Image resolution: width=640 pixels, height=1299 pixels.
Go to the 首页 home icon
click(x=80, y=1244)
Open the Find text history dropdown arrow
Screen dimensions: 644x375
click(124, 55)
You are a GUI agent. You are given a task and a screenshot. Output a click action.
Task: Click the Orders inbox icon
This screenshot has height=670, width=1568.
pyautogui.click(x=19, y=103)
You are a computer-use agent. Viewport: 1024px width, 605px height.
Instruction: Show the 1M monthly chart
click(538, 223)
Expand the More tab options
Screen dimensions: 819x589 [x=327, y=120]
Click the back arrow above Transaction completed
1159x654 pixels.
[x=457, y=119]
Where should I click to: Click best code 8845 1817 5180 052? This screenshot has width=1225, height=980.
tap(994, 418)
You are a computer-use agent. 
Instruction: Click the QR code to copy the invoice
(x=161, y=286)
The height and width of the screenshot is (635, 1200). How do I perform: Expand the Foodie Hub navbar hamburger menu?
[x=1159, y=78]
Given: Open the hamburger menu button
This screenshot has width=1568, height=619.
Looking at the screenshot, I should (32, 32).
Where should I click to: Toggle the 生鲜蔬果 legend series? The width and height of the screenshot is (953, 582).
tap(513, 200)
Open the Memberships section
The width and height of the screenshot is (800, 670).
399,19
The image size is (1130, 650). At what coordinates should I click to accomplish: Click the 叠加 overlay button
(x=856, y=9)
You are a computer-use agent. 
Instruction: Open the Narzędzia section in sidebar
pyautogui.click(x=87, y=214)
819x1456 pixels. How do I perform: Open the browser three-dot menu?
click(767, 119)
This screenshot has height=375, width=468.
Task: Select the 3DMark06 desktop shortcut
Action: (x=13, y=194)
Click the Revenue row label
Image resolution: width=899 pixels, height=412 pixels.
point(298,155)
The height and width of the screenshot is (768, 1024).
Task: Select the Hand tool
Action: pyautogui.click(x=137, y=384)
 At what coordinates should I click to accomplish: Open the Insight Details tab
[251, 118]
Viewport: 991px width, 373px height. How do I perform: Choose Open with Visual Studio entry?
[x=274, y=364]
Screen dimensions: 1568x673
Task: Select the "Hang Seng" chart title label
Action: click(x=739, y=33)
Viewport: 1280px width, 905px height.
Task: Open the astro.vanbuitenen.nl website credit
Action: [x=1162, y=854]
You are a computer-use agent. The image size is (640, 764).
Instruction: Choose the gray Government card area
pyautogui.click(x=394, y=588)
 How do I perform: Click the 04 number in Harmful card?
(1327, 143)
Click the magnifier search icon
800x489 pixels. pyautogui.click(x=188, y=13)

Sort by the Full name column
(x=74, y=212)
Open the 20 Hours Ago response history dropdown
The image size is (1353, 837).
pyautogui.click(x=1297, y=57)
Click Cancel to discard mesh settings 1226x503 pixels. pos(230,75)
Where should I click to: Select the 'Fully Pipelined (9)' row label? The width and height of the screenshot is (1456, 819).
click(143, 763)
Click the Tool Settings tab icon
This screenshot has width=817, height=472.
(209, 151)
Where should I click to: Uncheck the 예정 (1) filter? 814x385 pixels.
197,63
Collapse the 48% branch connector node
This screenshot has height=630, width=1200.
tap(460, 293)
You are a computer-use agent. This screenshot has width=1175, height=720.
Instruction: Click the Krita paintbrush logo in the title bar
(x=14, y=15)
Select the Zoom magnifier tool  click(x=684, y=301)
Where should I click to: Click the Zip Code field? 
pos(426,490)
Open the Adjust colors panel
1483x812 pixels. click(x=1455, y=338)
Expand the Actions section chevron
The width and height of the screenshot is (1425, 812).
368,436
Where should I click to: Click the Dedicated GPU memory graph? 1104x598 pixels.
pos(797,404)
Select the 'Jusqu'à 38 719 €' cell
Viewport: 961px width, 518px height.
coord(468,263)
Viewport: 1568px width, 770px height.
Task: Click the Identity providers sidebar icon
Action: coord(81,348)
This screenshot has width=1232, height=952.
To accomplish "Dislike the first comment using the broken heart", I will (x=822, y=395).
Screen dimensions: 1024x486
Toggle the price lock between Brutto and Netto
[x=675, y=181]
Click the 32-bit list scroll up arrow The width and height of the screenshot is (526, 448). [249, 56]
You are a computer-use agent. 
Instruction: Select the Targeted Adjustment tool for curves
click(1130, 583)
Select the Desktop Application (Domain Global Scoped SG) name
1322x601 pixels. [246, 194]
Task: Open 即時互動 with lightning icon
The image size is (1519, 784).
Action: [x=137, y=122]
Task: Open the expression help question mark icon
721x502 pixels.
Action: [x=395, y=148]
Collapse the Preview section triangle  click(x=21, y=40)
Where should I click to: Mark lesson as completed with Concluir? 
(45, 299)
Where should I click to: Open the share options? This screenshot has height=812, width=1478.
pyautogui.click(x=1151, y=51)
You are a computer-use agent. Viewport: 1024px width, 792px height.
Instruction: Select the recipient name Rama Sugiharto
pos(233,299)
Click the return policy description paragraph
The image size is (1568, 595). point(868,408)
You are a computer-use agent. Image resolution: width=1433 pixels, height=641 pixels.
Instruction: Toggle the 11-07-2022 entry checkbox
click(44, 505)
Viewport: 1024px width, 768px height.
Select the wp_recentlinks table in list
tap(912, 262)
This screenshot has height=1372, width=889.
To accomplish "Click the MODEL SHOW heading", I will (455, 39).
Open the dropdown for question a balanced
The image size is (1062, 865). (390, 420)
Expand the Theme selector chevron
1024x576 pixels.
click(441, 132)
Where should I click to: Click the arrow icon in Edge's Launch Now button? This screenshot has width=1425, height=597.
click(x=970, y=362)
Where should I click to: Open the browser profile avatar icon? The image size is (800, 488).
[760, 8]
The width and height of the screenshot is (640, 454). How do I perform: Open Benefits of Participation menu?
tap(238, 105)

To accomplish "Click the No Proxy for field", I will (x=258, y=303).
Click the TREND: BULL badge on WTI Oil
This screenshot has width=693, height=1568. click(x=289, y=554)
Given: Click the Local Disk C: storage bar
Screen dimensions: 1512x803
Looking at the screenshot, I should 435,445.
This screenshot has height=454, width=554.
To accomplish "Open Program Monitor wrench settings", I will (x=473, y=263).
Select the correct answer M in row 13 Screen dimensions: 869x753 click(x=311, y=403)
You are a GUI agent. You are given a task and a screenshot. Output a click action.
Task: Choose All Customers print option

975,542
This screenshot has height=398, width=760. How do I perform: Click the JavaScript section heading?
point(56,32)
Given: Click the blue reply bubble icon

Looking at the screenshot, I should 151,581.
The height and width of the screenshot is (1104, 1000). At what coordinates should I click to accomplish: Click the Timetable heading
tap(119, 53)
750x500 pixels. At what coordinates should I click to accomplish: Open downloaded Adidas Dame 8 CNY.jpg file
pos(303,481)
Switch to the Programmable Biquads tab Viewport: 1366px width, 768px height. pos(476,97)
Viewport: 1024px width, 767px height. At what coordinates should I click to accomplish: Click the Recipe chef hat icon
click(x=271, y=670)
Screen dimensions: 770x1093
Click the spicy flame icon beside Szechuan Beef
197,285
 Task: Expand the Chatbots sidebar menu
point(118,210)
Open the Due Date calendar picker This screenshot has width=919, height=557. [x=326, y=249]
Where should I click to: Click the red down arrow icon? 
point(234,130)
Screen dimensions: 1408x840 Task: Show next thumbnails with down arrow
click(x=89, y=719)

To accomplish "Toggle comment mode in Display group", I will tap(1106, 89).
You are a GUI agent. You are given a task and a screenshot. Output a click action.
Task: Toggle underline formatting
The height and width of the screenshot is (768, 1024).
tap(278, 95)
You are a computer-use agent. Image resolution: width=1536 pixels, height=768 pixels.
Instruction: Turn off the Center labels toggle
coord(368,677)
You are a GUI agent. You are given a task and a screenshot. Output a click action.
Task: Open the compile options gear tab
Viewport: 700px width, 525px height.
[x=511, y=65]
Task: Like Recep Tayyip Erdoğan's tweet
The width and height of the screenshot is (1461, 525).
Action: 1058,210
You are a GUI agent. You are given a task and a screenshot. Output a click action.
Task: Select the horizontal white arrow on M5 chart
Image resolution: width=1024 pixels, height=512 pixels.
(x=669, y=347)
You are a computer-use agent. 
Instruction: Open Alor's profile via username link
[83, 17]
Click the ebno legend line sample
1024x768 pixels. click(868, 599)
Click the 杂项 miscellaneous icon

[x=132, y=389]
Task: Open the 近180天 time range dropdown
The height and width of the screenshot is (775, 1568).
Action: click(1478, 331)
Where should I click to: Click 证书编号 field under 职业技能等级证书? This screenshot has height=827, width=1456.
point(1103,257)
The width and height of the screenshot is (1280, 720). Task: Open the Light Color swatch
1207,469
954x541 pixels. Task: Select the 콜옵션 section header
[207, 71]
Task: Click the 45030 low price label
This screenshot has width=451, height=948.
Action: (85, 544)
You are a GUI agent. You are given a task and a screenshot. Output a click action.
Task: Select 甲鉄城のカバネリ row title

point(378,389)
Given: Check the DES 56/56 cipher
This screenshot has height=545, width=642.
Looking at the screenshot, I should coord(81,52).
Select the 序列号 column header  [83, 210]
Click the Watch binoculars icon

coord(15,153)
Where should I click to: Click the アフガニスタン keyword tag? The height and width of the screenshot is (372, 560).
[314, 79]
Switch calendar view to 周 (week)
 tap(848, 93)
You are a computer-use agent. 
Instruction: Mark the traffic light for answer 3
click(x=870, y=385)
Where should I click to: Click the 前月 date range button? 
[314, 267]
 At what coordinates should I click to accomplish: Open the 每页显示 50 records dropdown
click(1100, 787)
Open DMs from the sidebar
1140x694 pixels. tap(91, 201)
—————
* WHAT YOU WILL DO *
Your answer must consist solely of the lines above between the line holding "How do I perform: Click the 04" and the line holding "Click Cancel to", inclusive, copied exactly.

* OUTPUT OF THE EXERCISE *
 How do I perform: Click the 04 number in Harmful card?
(1327, 143)
Click the magnifier search icon
800x489 pixels. pyautogui.click(x=188, y=13)

Sort by the Full name column
(x=74, y=212)
Open the 20 Hours Ago response history dropdown
The image size is (1353, 837).
pyautogui.click(x=1297, y=57)
Click Cancel to discard mesh settings 1226x503 pixels. pos(230,75)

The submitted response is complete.